Risk-Adjusted Performance

0 of 100

 
Weak
 
Strong
Very Weak
Over the last 90 days IndexIQ Active ETF has generated negative risk-adjusted returns adding no value to investors with long positions. Despite somewhat strong fundamental indicators, IndexIQ Active is not utilizing all of its potentials. The newest stock price disturbance, may contribute to short-term losses for the investors.
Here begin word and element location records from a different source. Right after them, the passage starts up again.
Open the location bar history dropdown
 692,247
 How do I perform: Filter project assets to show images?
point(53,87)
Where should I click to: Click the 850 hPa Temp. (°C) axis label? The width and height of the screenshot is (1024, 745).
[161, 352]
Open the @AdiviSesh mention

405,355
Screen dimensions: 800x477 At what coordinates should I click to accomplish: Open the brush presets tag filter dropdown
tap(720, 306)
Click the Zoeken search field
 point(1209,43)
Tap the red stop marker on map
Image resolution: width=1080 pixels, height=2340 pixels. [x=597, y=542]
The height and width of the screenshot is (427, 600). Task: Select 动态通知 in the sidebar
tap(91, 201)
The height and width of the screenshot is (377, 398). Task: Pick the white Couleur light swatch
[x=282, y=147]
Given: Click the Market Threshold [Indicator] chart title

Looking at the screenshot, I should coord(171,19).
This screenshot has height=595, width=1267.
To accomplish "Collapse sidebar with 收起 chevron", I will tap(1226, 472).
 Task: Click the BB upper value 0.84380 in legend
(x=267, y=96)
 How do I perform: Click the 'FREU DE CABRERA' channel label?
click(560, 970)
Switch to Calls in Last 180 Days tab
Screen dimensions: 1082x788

Salesforce and IndexIQ Active Volatility Contrast

   Predicted Return Density   
       Returns  

Pair Trading with Salesforce and IndexIQ Active

The main advantage of trading using opposite Salesforce and IndexIQ Active positions is that it hedges away some unsystematic risk. Because of two separate transactions, even if Salesforce position performs unexpectedly, IndexIQ Active can make up some of the losses. Pair trading also minimizes risk from directional movements in the market. For example, if an entire industry or sector drops because of unexpected headlines, the short position in IndexIQ Active will offset losses from the drop in IndexIQ Active's long position.
The idea behind Salesforce and IndexIQ Active ETF pairs trading is to make the combined position market-neutral, meaning the overall market's direction will not affect its win or loss (or potential downside or upside). This can be achieved by designing a pairs trade with two highly correlated stocks or equities that operate in a similar space or sector, making it possible to obtain profits through simple and relatively low-risk investment.
Check out your portfolio center.
Note that this page's information should be used as a complementary analysis to find the right mix of equity instruments to add to your existing portfolios or create a brand new portfolio. You can also try the Options Analysis module to analyze and evaluate options and option chains as a potential hedge for your portfolios.